Monday's session took place on a larger deeper slower river. By deeper I mean ten foot deeper at fourteen foot. I set up two rods. One with a 5g Bolo float and the other with a big stick. The rods were fifteen foot Greys Toreon with Daiwa 120M reels. ).16mm reel line and 0.120mm hook lengths with Drennan carbon match hooks in size 16 completed the set up. For bait I'd intend to fish maggot over hemp, but had forgotten to put he hemp in the bag so loose fed maggots it was.
Things didn't get of to a flying start when the first fish turned out to be a minnow. The next fish a while later was a bleak. On the next trot down I hooked a small perch which shot up stream faster than I could wind. The big swirl as I lifted it out showed why. It was being hunted by a pike. Things then went quiet for the best part of an hour. I alternated between the big stick and the bolo. The big stick rig produced a couple of minnows.
I continued to feed but only at every other cast. I missed the next bite as I was busy watching a barn owl quartering the field opposite. I wound in to find something of a reasonable size on the end. After a bit of a spirited fight a perch of 1lb 10oz was in the net. At no point in the fight did it feel like a perch. No head shakes, just sheer speed. Things then went quiet again.

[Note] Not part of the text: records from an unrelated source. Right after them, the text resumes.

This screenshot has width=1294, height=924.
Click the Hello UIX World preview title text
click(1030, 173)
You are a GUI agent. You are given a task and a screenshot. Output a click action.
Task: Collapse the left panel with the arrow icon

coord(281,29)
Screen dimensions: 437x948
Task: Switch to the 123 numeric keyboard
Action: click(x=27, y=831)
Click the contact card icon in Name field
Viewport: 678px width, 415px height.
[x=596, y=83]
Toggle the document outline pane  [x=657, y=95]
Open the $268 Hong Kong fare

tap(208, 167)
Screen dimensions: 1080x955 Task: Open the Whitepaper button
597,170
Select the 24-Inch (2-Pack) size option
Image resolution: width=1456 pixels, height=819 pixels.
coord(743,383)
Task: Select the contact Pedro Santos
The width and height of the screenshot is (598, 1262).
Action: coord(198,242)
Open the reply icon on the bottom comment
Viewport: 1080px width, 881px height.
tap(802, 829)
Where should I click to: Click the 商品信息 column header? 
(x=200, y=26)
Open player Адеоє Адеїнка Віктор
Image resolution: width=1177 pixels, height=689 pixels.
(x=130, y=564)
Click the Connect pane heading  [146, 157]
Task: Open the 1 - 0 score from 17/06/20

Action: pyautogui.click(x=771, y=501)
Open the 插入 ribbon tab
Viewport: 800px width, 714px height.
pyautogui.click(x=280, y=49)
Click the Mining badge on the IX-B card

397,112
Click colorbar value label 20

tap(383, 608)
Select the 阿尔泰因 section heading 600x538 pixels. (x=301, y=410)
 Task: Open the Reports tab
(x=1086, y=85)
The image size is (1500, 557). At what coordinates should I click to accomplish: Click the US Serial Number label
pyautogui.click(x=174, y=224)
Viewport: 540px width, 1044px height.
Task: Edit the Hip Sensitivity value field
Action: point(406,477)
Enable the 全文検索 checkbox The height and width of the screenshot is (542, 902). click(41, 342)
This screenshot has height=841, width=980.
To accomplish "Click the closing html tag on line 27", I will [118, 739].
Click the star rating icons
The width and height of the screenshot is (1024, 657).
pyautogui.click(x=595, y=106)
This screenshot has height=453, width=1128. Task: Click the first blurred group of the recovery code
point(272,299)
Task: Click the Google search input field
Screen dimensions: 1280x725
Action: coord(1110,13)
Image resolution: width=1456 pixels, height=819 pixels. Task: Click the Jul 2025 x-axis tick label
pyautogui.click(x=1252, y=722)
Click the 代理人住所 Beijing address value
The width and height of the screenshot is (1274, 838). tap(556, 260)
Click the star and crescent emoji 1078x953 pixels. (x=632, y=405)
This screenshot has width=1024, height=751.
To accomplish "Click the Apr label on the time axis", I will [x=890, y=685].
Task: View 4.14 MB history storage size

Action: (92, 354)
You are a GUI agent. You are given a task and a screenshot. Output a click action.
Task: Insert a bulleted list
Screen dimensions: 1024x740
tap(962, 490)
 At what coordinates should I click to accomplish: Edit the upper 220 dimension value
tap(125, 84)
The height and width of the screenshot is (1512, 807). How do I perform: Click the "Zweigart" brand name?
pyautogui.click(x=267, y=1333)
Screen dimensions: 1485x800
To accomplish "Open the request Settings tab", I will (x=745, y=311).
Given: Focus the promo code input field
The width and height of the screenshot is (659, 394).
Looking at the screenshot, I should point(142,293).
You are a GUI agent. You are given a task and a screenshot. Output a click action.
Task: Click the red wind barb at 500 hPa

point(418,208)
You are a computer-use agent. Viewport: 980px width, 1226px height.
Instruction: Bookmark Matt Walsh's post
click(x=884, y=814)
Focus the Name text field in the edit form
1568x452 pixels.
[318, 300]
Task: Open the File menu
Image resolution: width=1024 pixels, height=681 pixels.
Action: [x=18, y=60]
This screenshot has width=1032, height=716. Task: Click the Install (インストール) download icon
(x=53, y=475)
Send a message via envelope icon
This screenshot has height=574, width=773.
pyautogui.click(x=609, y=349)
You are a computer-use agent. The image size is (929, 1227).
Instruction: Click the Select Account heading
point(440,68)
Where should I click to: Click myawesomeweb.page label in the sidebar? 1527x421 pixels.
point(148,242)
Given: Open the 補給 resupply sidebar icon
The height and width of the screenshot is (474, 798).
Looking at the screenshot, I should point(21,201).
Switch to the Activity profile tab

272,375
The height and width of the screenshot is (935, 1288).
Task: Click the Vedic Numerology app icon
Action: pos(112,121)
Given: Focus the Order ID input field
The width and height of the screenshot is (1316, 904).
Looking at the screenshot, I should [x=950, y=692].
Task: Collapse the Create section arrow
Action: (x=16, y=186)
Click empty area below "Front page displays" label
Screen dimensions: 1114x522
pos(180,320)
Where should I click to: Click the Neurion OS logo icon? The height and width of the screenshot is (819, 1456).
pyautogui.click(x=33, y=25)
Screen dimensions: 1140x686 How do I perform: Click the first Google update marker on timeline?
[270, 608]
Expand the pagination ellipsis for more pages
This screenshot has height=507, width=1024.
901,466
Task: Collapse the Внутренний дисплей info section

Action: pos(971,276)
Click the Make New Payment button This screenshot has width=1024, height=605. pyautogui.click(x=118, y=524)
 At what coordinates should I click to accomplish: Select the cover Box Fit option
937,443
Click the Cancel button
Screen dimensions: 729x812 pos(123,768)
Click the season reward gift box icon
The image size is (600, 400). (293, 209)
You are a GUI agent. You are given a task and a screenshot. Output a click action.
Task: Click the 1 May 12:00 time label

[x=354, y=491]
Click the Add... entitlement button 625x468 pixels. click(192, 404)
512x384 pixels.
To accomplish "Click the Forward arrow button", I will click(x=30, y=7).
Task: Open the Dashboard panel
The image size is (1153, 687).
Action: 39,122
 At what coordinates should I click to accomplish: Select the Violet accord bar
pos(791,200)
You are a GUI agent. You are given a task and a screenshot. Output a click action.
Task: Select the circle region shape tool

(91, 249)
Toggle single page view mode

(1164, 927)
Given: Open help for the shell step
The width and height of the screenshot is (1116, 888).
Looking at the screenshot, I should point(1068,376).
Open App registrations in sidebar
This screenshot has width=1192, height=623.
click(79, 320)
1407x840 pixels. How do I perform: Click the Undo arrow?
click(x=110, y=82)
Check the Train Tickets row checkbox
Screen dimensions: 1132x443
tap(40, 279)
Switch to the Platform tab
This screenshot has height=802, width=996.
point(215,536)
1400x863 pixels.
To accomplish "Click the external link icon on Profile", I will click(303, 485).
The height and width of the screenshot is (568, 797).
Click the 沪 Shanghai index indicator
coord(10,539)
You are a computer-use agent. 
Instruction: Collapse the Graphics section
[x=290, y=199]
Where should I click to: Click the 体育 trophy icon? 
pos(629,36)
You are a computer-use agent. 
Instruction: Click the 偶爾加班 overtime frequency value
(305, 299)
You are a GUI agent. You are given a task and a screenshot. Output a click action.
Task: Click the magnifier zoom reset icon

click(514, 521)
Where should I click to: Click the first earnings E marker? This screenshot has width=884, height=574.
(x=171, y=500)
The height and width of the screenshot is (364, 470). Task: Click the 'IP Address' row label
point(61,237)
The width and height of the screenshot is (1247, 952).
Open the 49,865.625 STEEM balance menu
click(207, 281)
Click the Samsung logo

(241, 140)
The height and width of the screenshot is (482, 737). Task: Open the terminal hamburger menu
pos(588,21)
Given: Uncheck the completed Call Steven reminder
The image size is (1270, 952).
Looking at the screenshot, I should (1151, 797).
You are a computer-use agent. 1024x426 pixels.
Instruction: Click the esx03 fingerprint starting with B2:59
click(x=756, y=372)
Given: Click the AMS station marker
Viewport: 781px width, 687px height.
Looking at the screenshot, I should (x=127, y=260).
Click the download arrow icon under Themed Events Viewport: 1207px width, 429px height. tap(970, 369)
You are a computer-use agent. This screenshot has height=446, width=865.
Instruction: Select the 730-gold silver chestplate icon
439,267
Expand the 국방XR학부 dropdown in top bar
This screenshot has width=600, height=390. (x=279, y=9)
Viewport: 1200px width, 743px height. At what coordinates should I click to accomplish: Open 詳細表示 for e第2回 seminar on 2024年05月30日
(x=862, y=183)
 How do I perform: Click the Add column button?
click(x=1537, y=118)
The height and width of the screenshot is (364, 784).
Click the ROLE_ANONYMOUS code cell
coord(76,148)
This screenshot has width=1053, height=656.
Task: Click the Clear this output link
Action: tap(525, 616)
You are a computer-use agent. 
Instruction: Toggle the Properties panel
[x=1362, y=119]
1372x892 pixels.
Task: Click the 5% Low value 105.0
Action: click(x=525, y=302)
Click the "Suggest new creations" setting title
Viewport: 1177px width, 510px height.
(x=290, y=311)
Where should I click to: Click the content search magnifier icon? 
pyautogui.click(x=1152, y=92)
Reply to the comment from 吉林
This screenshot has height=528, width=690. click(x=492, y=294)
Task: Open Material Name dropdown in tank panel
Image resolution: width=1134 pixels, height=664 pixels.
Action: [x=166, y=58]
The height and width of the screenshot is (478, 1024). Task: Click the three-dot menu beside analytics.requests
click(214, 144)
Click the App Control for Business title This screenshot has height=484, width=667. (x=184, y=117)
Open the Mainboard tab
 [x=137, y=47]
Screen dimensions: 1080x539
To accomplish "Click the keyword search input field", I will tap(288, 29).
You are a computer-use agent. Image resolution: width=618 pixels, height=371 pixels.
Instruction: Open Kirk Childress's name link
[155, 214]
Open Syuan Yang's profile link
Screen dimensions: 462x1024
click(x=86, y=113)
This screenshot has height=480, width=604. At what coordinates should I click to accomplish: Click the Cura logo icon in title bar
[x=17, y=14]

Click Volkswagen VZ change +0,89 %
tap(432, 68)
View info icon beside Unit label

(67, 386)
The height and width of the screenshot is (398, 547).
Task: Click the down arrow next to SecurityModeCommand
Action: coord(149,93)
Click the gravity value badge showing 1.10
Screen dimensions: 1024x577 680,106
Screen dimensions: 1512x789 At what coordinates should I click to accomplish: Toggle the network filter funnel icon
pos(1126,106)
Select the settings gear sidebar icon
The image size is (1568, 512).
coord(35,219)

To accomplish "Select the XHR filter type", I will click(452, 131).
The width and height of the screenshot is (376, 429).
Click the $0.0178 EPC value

Another hour or so passed before I started to get bites on the big stick rig. For the next hour and a half there was a steady flow of fish. Dace, bleak, roach, and the occasional chublet came in. You didn't know what the next bite would be from. They were all in the same area though, roughly where I expected the loose feed to hit the river bed. It then went quiet again. As I was running low on bait I called it a day. A total of forty six fish for 5lb 8oz, although nearly a third of that weight was the big perch. You can see why match anglers often set up an inside line for the odd perch like that.